— start TASK INPUTS —
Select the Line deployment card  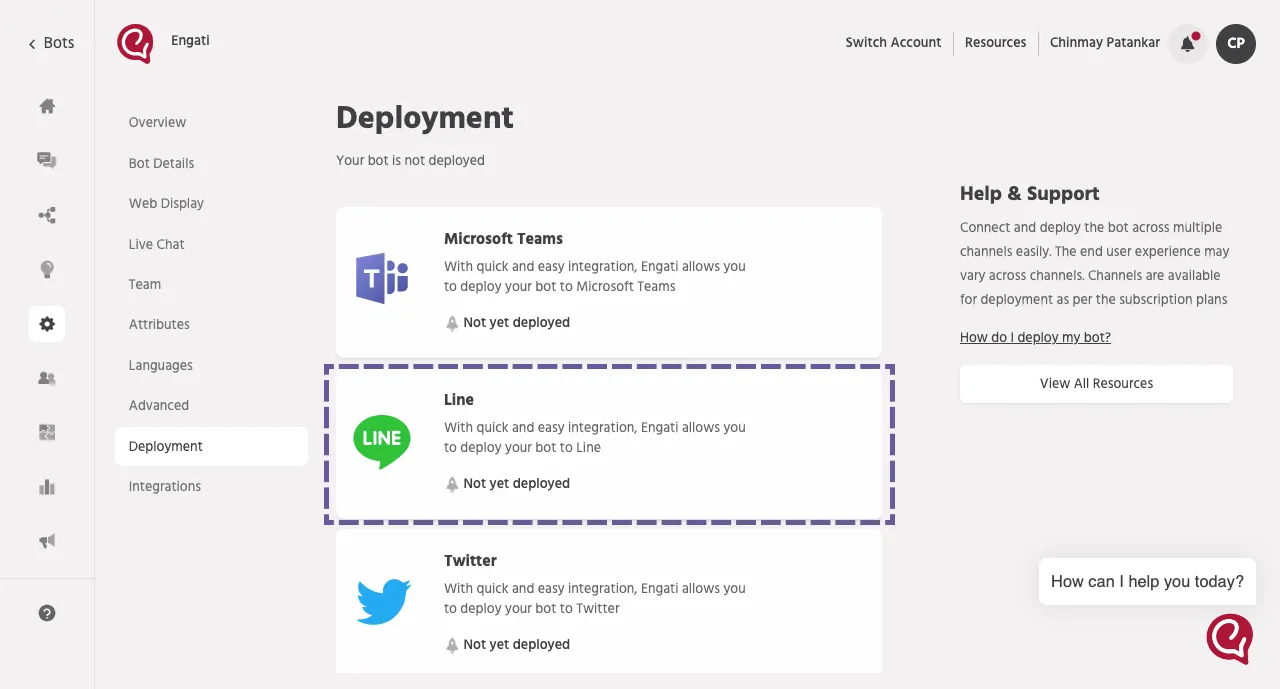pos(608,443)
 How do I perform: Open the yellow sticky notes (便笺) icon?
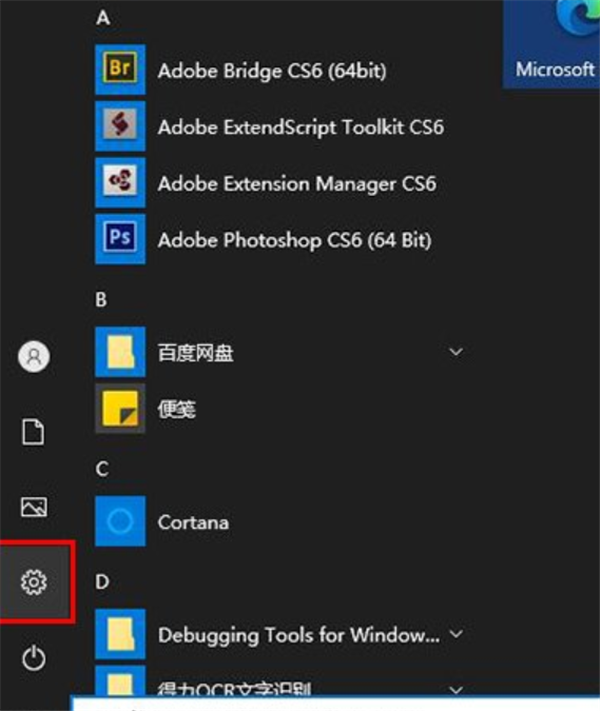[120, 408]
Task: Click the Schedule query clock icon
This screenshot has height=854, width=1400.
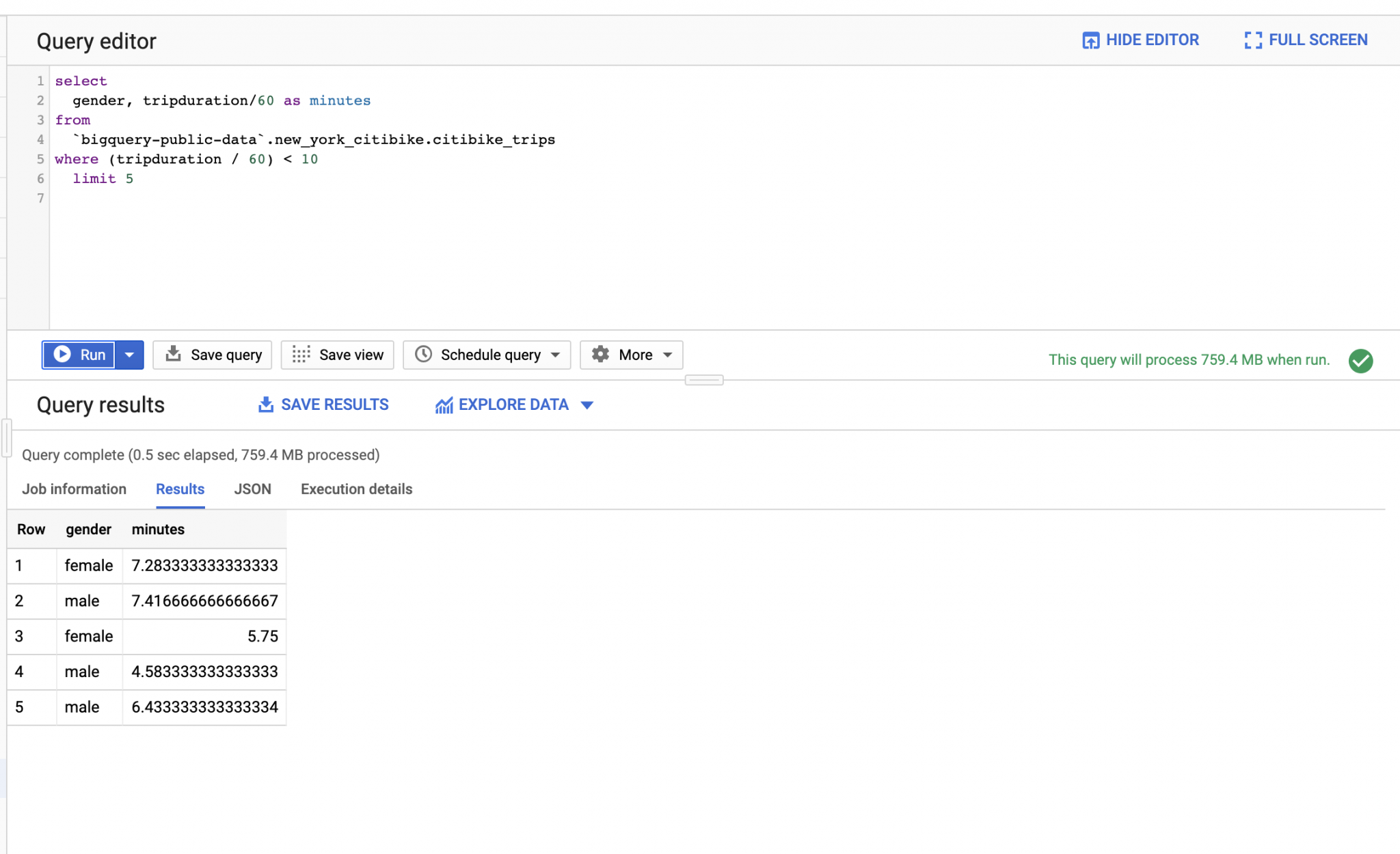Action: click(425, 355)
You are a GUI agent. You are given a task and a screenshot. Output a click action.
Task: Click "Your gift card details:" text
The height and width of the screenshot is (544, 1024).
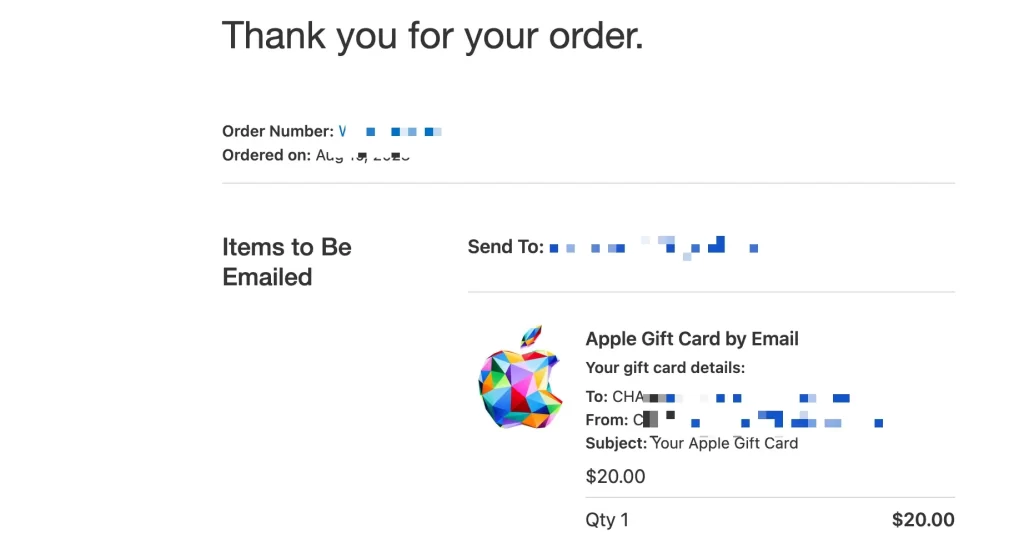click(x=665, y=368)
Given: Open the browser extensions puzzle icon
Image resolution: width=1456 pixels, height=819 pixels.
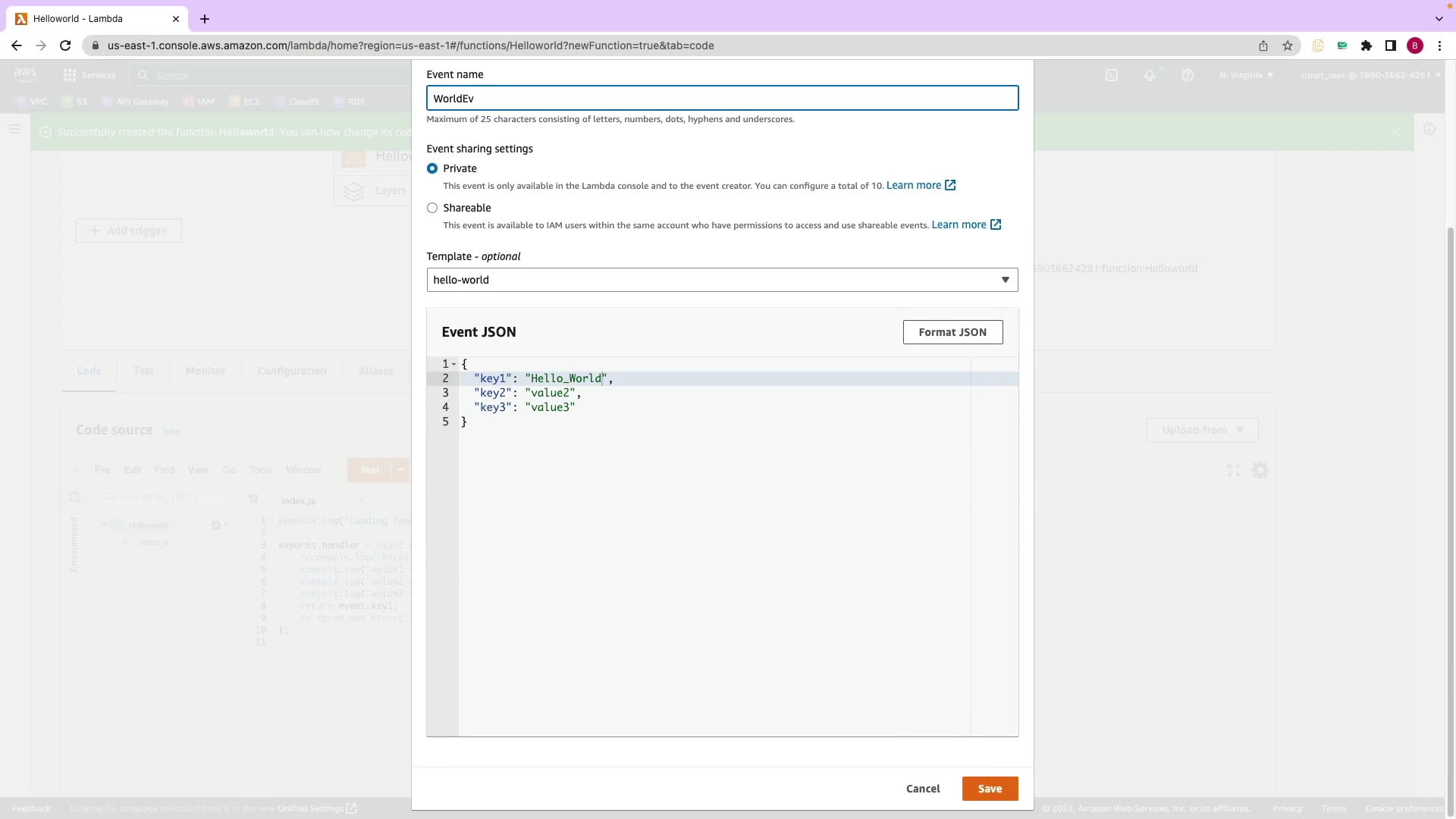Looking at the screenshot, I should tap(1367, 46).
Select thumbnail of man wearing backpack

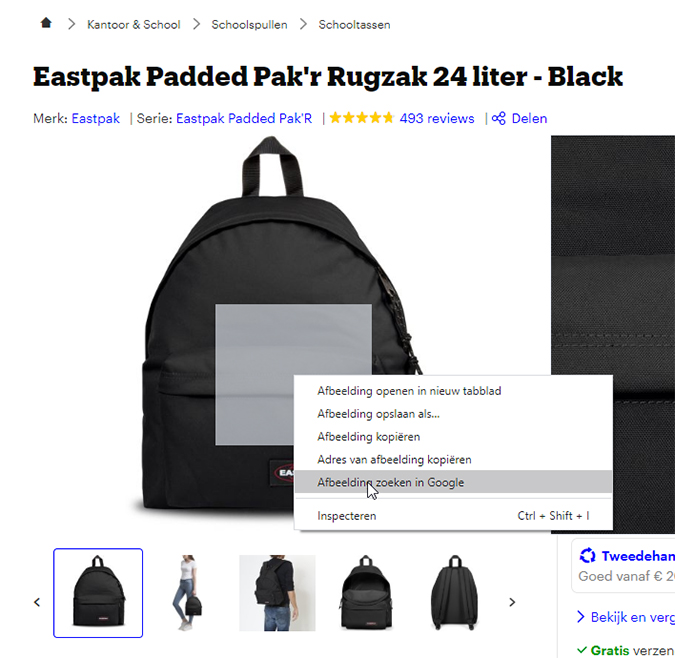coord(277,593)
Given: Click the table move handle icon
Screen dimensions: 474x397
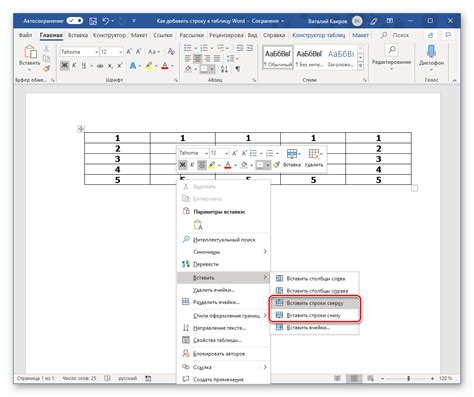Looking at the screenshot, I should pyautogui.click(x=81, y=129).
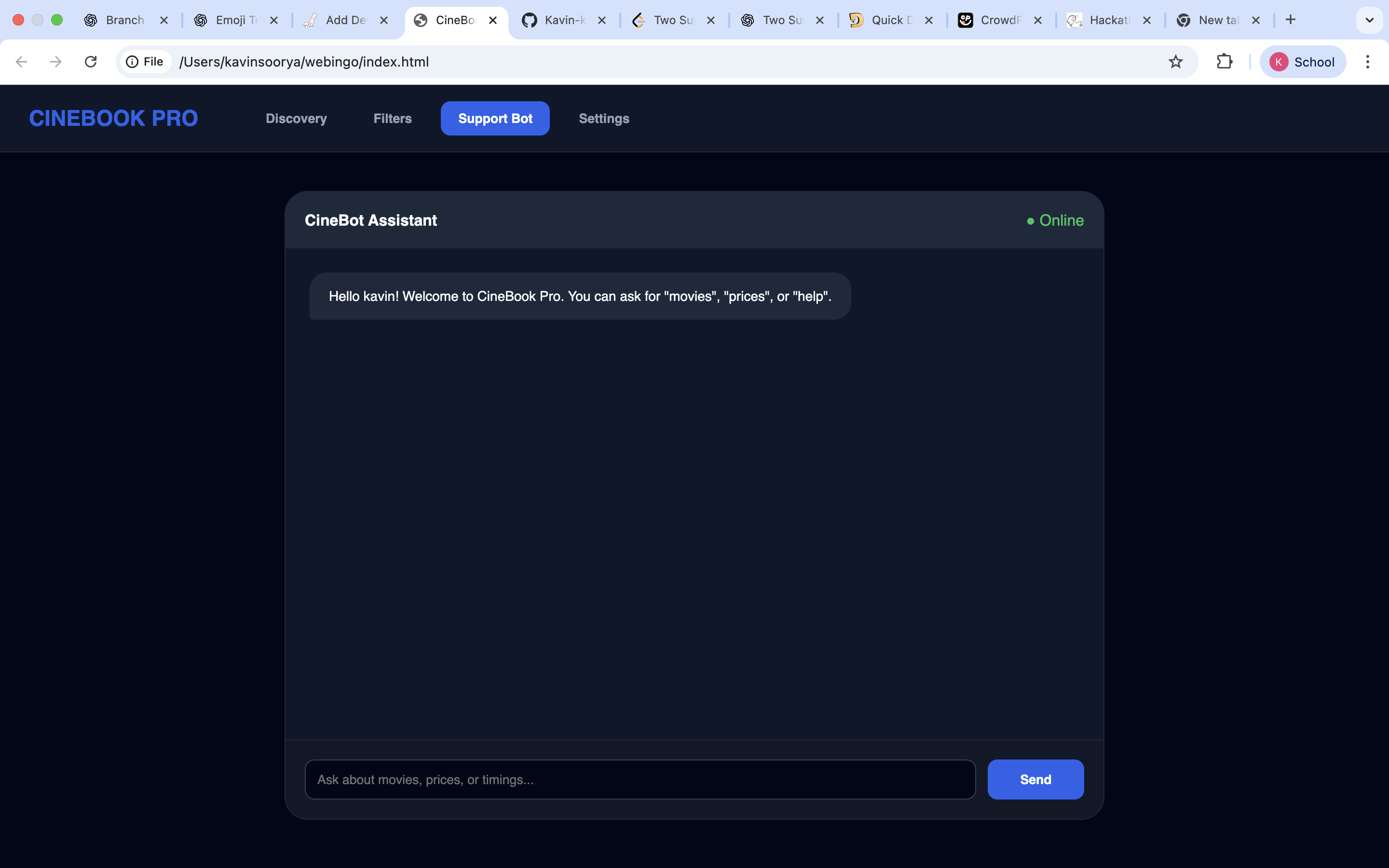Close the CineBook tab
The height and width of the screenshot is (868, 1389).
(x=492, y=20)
— end TASK INPUTS —
SHORT TASK -> Locate each line in the items above that contains the word "height", and copy those lines.

SOLUTION TO THIS TASK ->
This screenshot has height=854, width=1400.
The height and width of the screenshot is (544, 1024).
Image resolution: width=1456 pixels, height=819 pixels.
The height and width of the screenshot is (868, 1389).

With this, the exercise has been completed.